戦争と平和_第一巻の感想

感想の要約

人は戦争という大きな歴史的なイベントの中で必死にその中で保身に走り、あるいは見せかけの大義に目がくらんでしまい。
目の前の自然や生活の営為に気づかず、人間生活に必死になっている。
本当に大事なのは、目の前にある日常なのではないかと感じた。

誰もが目に見える世界で保身に走る。

この本では、19世紀初頭ナポレオンの侵攻という大きな歴史上のイベントを前にしても、ロシアの人々が地位に関係なく自分の保身や自分の見える範囲で上手く立ち回ろうとしているさまが描かれている。
社交界で、戦場で、ときどき出てくる描写で人の営為がちっぽけなものであるかのようにうつる。


誰も自分の役割を気づけない

戦争や歴史的なイベントはあまりに巨大で、様々な事が起こる。その中で自分はどんな役割を果たすのか、そしてそれはどう働くのか分からない。ただ目の前の事で精一杯で、必死に生き残ろうとして、必死に自分の正しい事をなそうとしている。その姿を観る事ができた。
は戦争というか、歴史や巨大な社会の制度の前では、一つの歯車に過ぎず、どのように自分が関連しあっているのか知ることができない事が描写されている。
P596

時計のメカニズムと同じように、軍の動きのメカニズムでも、ひとたび与えられた動きは最後の結果が来るまで抑止しがたく、動きがまだ達してないメカニズムの部分は、動きが伝わってくる瞬間まで、無関心に静止の状態を保っている。

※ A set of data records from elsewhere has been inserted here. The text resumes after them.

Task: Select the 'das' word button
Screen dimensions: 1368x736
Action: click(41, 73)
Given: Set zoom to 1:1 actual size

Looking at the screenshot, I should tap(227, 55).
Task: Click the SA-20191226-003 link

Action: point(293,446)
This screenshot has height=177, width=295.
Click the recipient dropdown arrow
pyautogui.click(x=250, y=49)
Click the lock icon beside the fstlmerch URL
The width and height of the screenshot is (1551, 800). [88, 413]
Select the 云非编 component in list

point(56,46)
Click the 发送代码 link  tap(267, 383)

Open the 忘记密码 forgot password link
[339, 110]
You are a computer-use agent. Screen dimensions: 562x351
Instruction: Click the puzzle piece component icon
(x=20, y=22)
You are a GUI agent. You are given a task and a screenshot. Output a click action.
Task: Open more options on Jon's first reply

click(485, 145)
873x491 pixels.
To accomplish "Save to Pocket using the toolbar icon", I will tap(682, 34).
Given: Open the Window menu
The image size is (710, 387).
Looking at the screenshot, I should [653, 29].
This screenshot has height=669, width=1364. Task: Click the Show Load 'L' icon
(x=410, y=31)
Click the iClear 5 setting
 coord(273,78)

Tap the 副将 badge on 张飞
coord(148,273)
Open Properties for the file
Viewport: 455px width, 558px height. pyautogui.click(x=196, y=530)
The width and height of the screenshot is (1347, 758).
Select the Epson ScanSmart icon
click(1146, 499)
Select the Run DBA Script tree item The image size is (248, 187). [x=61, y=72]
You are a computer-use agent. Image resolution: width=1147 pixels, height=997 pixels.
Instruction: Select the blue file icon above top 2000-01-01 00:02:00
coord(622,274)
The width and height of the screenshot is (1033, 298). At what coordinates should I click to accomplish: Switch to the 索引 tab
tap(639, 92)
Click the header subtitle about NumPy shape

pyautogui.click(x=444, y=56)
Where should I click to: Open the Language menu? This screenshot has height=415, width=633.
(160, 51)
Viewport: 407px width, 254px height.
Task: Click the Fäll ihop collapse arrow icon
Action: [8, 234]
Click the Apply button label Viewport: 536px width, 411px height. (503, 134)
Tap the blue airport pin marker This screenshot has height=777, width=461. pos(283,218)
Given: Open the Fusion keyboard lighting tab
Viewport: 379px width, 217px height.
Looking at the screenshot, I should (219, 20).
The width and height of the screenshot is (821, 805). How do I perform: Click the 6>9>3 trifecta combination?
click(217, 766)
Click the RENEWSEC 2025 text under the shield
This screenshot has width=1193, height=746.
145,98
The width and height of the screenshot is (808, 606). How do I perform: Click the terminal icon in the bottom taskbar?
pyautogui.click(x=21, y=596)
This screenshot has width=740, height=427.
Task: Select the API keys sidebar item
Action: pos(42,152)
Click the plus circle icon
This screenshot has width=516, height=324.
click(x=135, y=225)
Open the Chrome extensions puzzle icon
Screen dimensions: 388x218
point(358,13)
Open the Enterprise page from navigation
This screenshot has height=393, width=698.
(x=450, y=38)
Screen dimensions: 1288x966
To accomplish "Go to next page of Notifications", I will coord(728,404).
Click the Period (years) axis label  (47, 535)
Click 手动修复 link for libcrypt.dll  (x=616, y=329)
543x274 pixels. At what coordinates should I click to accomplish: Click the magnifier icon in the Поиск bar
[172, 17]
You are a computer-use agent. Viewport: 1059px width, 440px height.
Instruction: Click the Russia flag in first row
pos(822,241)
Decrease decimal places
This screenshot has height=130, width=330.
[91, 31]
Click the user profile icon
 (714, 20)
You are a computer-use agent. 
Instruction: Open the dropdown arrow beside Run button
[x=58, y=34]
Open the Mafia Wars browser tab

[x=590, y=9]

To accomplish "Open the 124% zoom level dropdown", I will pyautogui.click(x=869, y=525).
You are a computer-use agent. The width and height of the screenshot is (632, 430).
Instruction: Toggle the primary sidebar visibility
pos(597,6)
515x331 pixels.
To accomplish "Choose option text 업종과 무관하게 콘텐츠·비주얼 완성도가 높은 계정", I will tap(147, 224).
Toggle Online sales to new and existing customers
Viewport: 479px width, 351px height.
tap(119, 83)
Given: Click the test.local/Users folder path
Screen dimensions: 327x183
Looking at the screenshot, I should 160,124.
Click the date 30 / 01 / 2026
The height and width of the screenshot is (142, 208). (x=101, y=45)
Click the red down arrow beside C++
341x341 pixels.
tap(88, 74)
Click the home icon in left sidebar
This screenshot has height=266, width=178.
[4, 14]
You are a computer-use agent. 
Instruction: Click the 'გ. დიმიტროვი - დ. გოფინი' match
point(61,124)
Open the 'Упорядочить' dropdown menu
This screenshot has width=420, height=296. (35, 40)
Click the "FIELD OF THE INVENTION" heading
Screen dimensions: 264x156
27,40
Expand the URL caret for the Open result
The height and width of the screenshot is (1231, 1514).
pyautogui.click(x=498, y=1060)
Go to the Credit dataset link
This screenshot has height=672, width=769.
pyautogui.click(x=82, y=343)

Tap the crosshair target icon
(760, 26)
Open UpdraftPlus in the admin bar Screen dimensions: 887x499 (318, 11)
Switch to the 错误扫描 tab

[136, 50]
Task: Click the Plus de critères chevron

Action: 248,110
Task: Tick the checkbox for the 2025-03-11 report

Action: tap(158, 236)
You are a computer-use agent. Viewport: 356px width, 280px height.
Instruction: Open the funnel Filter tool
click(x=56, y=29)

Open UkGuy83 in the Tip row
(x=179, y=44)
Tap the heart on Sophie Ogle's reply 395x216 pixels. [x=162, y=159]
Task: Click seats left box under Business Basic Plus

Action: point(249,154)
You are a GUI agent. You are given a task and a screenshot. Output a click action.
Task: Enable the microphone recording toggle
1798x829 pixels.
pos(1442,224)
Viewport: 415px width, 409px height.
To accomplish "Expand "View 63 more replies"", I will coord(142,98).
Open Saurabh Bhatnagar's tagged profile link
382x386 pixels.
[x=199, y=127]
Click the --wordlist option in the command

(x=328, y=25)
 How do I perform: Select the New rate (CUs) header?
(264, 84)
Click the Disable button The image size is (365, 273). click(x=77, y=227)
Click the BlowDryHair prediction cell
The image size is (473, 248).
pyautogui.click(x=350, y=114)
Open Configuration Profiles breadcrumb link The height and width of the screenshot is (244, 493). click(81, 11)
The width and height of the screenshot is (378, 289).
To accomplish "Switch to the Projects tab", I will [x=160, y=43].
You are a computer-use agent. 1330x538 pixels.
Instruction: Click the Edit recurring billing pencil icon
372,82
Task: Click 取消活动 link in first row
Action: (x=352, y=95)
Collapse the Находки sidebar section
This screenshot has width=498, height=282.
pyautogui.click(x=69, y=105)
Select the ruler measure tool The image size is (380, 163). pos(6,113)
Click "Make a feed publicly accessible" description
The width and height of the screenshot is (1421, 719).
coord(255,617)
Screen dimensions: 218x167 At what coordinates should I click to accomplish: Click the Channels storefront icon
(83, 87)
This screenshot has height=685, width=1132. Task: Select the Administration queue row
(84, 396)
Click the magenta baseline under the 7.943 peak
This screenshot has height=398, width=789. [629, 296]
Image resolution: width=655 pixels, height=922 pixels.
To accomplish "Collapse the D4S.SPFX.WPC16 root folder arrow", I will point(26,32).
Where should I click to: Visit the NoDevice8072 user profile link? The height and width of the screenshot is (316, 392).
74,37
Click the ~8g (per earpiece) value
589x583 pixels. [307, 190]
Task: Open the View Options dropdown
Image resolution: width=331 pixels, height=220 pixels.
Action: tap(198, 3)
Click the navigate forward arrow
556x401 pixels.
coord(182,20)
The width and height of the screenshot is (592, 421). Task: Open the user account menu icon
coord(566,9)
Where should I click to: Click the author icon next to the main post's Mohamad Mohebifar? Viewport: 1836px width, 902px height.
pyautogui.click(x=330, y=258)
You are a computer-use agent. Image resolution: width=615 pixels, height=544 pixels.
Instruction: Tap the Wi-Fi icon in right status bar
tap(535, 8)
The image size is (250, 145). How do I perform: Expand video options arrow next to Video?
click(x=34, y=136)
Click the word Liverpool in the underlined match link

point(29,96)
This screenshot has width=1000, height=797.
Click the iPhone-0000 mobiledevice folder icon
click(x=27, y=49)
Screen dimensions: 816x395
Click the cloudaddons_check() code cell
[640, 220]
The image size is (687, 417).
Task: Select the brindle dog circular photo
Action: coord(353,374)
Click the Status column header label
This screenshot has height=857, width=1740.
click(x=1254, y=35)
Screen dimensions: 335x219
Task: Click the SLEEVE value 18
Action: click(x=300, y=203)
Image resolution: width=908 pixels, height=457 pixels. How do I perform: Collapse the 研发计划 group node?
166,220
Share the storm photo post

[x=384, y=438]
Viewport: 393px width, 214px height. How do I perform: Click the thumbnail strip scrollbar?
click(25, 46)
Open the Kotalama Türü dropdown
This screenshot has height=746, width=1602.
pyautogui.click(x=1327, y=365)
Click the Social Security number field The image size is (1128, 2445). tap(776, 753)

歯を噛み合って、歯車が軸の周囲にうなり、滑車が早い回転にきしんでいても、隣の歯車はまるで百年もそのまま静止を続けようとするかのように、無関心に浮動を保っている。ところが時が来れば--テコがかみ、そして、動きに巻き込まれて、歯車が軋りながら回り出す、そしてその結果も目的も自分には分からぬ一つの動きの中に溶け込むのである。


中心に見た人物

二人の青年
この中で私はアンドレイという青年とロストフという青年を中心に見ていた。彼らは対照的に感じた。

人の卑小さに気づく:アンドレイ

アンドレイが戦争の渦中で、空を仰いだ時にその美しさに気づき戦争をしている人間の卑小さに気づき、かつて偉大だと思っていたナポレオンをちっぽけに思う様に…戦争というものの虚しさを体感する。

P674…むなしさに気づくアンドレイ

それに、血が失われたための衰弱と、苦痛と、目前の死を待つ心が、彼の内部に目覚めさせたあの荘厳な思想に比べたら、すべてがあまりにも無益で、無価値なものに思われた。ナポレオンの目を見つめながら、アンドレイ公爵は権力のむなしさ、誰もその意義を理解しえなかった人生のむなしさ、そしてさらに生者の誰もその意義を、理解も解明もなしえなかった死の大きなむなしさを、考えていた。

P675-676…確かなのは、「すべてのもののむなしさ」と「理解しえぬが限りなく大切なものの偉大さ」のみ。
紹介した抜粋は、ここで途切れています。